*Aim of the task:*
Word for word, retype each record shown below.
··· Provided records ···
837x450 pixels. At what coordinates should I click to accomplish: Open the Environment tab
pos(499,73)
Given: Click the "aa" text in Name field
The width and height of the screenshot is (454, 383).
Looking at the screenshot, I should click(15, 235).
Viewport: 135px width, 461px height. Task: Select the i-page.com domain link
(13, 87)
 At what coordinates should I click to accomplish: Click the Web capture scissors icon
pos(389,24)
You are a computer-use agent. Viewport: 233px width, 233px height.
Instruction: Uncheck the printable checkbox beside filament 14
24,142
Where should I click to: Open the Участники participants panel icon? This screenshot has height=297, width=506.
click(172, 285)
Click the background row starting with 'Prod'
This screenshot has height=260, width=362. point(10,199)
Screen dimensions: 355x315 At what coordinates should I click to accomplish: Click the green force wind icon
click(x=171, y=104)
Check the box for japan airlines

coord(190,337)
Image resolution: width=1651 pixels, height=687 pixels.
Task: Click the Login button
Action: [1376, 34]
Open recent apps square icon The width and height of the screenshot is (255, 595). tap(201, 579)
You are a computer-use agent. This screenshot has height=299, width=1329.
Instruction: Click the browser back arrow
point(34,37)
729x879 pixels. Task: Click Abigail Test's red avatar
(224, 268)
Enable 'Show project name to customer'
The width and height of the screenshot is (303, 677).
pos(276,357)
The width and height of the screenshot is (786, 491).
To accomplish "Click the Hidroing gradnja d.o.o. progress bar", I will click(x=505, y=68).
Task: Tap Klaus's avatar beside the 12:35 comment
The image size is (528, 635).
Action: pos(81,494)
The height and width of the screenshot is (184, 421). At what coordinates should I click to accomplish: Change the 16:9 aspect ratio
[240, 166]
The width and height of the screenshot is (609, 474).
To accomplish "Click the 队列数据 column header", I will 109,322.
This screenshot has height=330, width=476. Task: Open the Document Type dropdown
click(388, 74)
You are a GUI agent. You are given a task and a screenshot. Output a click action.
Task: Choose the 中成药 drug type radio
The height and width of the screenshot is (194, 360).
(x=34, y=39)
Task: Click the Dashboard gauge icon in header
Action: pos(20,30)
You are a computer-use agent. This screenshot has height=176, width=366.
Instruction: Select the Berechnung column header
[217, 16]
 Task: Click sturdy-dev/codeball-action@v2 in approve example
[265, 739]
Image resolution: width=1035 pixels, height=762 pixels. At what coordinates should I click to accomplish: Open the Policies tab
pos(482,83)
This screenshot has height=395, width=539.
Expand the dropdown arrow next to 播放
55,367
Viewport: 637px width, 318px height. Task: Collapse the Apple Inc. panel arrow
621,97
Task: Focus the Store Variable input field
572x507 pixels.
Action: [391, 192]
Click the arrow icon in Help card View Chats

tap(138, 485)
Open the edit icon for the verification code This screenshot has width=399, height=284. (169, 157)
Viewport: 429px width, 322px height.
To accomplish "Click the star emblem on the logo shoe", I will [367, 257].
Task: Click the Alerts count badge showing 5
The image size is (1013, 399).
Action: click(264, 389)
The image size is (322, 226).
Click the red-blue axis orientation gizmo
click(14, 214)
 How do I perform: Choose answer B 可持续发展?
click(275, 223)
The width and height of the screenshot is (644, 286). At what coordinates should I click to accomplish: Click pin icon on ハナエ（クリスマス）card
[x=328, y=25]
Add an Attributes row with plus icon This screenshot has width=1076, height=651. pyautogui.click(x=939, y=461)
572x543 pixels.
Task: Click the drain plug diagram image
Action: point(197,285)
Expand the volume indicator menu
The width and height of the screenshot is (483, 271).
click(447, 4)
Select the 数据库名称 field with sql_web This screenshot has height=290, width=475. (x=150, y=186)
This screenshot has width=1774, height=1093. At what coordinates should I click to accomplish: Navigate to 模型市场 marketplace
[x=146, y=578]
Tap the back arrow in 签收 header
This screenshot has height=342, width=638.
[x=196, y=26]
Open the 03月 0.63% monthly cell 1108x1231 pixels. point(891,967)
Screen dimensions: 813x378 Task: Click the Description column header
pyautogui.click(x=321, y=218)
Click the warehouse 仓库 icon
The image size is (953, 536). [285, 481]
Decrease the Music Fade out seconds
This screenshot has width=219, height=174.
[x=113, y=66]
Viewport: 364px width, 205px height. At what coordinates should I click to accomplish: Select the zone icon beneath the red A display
···
*Solved exercise:*
837x450 pixels. At what coordinates should I click to accomplish: Open the Environment tab
pos(499,73)
Given: Click the "aa" text in Name field
The width and height of the screenshot is (454, 383).
Looking at the screenshot, I should click(15, 235).
Viewport: 135px width, 461px height. Task: Select the i-page.com domain link
(13, 87)
 At what coordinates should I click to accomplish: Click the Web capture scissors icon
pos(389,24)
You are a computer-use agent. Viewport: 233px width, 233px height.
Instruction: Uncheck the printable checkbox beside filament 14
24,142
Where should I click to: Open the Участники participants panel icon? This screenshot has height=297, width=506.
click(172, 285)
Click the background row starting with 'Prod'
This screenshot has height=260, width=362. point(10,199)
Screen dimensions: 355x315 At what coordinates should I click to accomplish: Click the green force wind icon
click(x=171, y=104)
Check the box for japan airlines

coord(190,337)
Image resolution: width=1651 pixels, height=687 pixels.
Task: Click the Login button
Action: [1376, 34]
Open recent apps square icon The width and height of the screenshot is (255, 595). tap(201, 579)
You are a computer-use agent. This screenshot has height=299, width=1329.
Instruction: Click the browser back arrow
point(34,37)
729x879 pixels. Task: Click Abigail Test's red avatar
(224, 268)
Enable 'Show project name to customer'
The width and height of the screenshot is (303, 677).
pos(276,357)
The width and height of the screenshot is (786, 491).
To accomplish "Click the Hidroing gradnja d.o.o. progress bar", I will click(x=505, y=68).
Task: Tap Klaus's avatar beside the 12:35 comment
The image size is (528, 635).
Action: pos(81,494)
The height and width of the screenshot is (184, 421). At what coordinates should I click to accomplish: Change the 16:9 aspect ratio
[240, 166]
The width and height of the screenshot is (609, 474).
To accomplish "Click the 队列数据 column header", I will 109,322.
This screenshot has height=330, width=476. Task: Open the Document Type dropdown
click(388, 74)
You are a GUI agent. You are given a task and a screenshot. Output a click action.
Task: Choose the 中成药 drug type radio
The height and width of the screenshot is (194, 360).
(x=34, y=39)
Task: Click the Dashboard gauge icon in header
Action: pos(20,30)
You are a computer-use agent. This screenshot has height=176, width=366.
Instruction: Select the Berechnung column header
[217, 16]
 Task: Click sturdy-dev/codeball-action@v2 in approve example
[265, 739]
Image resolution: width=1035 pixels, height=762 pixels. At what coordinates should I click to accomplish: Open the Policies tab
pos(482,83)
This screenshot has height=395, width=539.
Expand the dropdown arrow next to 播放
55,367
Viewport: 637px width, 318px height. Task: Collapse the Apple Inc. panel arrow
621,97
Task: Focus the Store Variable input field
572x507 pixels.
Action: [391, 192]
Click the arrow icon in Help card View Chats

tap(138, 485)
Open the edit icon for the verification code This screenshot has width=399, height=284. (169, 157)
Viewport: 429px width, 322px height.
To accomplish "Click the star emblem on the logo shoe", I will [367, 257].
Task: Click the Alerts count badge showing 5
The image size is (1013, 399).
Action: click(264, 389)
The image size is (322, 226).
Click the red-blue axis orientation gizmo
click(14, 214)
 How do I perform: Choose answer B 可持续发展?
click(275, 223)
The width and height of the screenshot is (644, 286). At what coordinates should I click to accomplish: Click pin icon on ハナエ（クリスマス）card
[x=328, y=25]
Add an Attributes row with plus icon This screenshot has width=1076, height=651. pyautogui.click(x=939, y=461)
572x543 pixels.
Task: Click the drain plug diagram image
Action: point(197,285)
Expand the volume indicator menu
The width and height of the screenshot is (483, 271).
click(447, 4)
Select the 数据库名称 field with sql_web This screenshot has height=290, width=475. (x=150, y=186)
This screenshot has width=1774, height=1093. At what coordinates should I click to accomplish: Navigate to 模型市场 marketplace
[x=146, y=578]
Tap the back arrow in 签收 header
This screenshot has height=342, width=638.
[x=196, y=26]
Open the 03月 0.63% monthly cell 1108x1231 pixels. point(891,967)
Screen dimensions: 813x378 Task: Click the Description column header
pyautogui.click(x=321, y=218)
Click the warehouse 仓库 icon
The image size is (953, 536). [285, 481]
Decrease the Music Fade out seconds
This screenshot has width=219, height=174.
[x=113, y=66]
Viewport: 364px width, 205px height. At what coordinates should I click to accomplish: Select the zone icon beneath the red A display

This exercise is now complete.